To this question he did not answer.

he still can’t love her even though he thinks she was sinned against, not a sinner. How can someone blame the victim for what’s happened to them; that can only be justified by a “cloud of moral hobgoblins.” Though Hardy blames that more on Angel Clare than on Tess:

This night the woman of his belittling deprecations was thinking how great and good her husband was. But over them both there hung a deeper shade than the shade which Angel Clare perceived, namely, the shade of his own limitations. With all his attempted independence of judgement this advanced and well-meaning young man, a sample product of the last five-and-twenty years, was yet the slave to custom and conventionality when surprised back into his early teachings. No prophet had told him, and he was not prophet enough to tell himself, that essentially this young wife of his was as deserving of the praise of King Lemuel as any other woman endowed with the same dislike of evil, her moral value having to be reckoned not by achievement but by tendency. Moreover, the figure near at hand suffers on such occasion, because it shows up its sorriness without shade; while vague figures afar off are honoured, in that their distance makes artistic virtues of their stains. In considering what Tess was not, he overlooked what she was, and forgot that the defective can be more than the entire.

If Clare had been as enlightened as the narrator would have him be, he would have maintained an independent judgement that would have allowed him to see through society’s condemnation of Tess for her past actions and see her true self, her “tendency” toward moral goodness. Unfortunately, faced with a crisis he fell back on the “custom and conventionality” of “his early teachings,” a Hardy theme that becomes even more prominent in Jude the Obscure.

The tragedy, and the novel seems as close to a true Tragedy as any modern novel I can remember, is that despite their unique strengths, their goodness, neither is able to free themselves from society’s conventions and, thus, seem fated to unhappiness. Only when it is too late does Angel seem to free himself enough to accept Tess for who she really is:

During this time of absence he had mentally aged a dozen years. What arrested him now as of value in life was less its beauty than its pathos. Having long discredited the old systems of mysticism, he now began to discredit the old appraisements of morality. He thought they wanted readjusting. Who was the moral man? Still more pertinently, who was the moral woman? The beauty or ugliness of a character lay not only in its achievements, but in its aims and impulses; its true history lay, not among things done, but among things willed.

How, then, about Tess?

Viewing her in these lights, a regret for his hasty judgement began to oppress him. Did he reject her eternally, or did he not? He could no longer say that he would always reject her, and not to say that was in spirit to accept her now.

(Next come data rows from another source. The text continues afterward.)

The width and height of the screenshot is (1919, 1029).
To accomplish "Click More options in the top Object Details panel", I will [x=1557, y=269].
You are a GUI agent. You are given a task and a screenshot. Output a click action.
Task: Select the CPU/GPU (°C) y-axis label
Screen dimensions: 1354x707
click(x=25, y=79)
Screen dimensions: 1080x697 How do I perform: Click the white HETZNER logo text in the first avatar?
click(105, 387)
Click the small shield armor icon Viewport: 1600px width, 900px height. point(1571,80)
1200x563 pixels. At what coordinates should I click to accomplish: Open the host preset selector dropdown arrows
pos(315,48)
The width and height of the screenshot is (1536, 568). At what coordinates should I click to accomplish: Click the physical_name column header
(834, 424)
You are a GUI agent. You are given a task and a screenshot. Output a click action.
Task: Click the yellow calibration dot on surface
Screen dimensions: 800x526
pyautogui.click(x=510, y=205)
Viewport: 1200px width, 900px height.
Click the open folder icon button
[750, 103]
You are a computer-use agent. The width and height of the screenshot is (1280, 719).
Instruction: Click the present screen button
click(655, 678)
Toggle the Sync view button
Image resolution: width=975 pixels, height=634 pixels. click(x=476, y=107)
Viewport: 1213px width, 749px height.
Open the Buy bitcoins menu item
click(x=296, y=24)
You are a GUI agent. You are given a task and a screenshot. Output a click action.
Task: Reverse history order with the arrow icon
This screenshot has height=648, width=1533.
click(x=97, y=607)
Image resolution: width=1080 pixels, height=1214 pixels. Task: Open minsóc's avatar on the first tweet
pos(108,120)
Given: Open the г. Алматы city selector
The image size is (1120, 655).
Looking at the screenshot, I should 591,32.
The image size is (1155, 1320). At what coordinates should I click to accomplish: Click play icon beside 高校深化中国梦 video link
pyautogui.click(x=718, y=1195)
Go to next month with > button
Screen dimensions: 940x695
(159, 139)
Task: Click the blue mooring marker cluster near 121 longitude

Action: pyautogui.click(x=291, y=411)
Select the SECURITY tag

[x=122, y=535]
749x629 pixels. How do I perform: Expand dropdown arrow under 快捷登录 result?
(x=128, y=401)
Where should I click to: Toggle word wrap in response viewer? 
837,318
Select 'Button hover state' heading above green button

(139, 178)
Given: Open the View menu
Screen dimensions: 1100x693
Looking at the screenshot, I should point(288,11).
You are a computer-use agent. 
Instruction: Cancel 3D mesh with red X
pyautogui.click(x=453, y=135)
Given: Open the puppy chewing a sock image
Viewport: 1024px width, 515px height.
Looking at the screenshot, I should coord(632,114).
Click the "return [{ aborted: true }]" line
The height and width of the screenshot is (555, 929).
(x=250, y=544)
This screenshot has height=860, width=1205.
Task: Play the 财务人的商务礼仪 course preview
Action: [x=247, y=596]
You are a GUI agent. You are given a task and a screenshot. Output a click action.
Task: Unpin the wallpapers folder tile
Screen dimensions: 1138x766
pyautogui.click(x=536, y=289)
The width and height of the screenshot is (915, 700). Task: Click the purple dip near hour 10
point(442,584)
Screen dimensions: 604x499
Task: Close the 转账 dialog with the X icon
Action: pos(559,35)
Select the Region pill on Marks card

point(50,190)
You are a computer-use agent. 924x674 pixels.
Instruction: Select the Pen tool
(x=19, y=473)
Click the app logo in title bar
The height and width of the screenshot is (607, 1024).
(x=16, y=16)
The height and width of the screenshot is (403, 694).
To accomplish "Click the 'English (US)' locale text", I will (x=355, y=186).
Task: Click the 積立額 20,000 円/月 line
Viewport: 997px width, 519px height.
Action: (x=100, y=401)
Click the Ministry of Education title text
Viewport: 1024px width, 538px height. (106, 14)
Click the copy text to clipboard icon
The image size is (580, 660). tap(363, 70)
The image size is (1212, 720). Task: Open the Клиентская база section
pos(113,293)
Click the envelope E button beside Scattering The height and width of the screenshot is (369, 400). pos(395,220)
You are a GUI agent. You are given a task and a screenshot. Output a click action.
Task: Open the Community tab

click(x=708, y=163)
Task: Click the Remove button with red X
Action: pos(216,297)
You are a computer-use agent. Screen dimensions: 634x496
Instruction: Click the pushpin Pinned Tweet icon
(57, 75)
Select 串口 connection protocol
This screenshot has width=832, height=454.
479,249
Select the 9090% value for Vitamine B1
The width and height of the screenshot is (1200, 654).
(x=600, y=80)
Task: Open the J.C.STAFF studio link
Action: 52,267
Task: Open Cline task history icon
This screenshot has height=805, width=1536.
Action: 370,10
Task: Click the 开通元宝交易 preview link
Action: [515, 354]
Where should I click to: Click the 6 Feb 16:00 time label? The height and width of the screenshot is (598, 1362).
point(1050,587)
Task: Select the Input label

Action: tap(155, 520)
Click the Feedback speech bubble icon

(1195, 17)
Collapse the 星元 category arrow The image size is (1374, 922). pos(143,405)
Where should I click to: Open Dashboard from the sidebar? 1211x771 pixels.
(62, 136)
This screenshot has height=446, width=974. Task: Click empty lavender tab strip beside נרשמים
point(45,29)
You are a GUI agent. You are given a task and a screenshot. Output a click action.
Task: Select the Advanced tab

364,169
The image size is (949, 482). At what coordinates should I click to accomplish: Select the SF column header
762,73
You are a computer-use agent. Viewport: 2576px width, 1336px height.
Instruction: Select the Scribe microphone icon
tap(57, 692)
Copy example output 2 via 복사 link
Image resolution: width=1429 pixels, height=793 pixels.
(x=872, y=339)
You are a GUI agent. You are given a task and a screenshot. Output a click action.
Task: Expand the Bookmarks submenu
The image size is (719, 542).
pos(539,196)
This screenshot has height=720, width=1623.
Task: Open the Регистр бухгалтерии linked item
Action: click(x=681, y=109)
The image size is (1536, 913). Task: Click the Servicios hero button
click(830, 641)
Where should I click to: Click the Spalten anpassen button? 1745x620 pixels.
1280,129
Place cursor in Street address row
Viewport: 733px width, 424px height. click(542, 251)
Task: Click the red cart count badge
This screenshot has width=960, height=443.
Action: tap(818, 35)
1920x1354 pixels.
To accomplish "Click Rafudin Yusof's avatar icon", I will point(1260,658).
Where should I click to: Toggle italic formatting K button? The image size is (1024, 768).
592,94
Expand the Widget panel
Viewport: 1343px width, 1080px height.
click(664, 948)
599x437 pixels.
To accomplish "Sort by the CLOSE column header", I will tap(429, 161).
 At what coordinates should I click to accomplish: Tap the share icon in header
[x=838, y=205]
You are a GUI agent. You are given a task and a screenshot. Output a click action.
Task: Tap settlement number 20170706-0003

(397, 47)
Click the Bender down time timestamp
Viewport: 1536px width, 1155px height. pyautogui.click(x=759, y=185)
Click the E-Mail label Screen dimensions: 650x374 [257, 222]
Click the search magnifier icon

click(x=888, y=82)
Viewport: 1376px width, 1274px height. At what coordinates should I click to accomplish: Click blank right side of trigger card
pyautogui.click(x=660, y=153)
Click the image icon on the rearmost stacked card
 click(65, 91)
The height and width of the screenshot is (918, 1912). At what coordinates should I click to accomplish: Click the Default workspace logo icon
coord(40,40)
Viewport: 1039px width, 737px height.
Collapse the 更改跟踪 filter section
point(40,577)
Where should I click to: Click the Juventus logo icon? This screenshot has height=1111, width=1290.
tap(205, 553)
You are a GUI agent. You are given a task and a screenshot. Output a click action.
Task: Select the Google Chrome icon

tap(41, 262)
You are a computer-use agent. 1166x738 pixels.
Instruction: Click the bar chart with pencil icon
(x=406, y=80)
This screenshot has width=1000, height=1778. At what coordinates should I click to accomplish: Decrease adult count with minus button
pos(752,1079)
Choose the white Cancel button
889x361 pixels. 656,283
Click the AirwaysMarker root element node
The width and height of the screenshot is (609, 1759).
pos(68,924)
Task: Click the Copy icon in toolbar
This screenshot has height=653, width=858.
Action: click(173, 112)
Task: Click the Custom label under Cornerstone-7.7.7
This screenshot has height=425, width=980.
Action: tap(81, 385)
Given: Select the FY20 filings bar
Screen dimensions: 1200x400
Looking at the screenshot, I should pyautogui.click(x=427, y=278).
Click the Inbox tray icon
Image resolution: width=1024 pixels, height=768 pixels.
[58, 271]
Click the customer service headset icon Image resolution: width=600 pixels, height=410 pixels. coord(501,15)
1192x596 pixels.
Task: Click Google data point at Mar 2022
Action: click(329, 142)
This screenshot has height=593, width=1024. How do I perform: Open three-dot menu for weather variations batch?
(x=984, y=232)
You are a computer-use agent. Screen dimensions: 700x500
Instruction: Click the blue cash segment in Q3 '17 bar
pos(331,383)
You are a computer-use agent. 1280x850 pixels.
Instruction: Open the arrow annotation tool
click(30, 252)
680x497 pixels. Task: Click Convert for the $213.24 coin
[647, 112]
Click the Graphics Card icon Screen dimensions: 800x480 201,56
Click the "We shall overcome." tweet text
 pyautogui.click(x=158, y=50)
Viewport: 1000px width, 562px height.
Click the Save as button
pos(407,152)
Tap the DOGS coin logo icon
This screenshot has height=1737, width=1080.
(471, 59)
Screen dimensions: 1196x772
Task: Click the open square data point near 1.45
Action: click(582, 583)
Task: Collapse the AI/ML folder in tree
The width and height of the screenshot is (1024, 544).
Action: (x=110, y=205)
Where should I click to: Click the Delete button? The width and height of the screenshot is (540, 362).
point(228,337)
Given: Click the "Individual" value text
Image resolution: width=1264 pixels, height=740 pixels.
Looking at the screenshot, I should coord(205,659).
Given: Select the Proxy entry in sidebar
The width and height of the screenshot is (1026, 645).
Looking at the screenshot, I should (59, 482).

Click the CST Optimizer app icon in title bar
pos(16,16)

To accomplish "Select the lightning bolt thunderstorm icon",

Of course. the reader may find himself left wondering how one measures “things willed.” If it’s difficult to judge people based on their past actions, isn’t it more difficult to judge them on their intentions?

2 thoughts on “Tess: A Pure Woman

  1. Lucky for those after the Victorian period that Thomas Hardy had the courage to write Tess of D’Urbervilles and Jude the Obscure. Had those novels not been met with outrage, I wonder what other novels he might have written and what he would have been writing about had he been alive today.

  2. I read both Tess and Jude when I was in college and remember being very moved by them. There were so many moral dilemmas. Your analysis reminded me of the plot and it’s coming back to me now – I will have to read these books again! Poor Tess…I think my roommate wrote a paper on Tess of the D’Urbervilles. We were in the same class.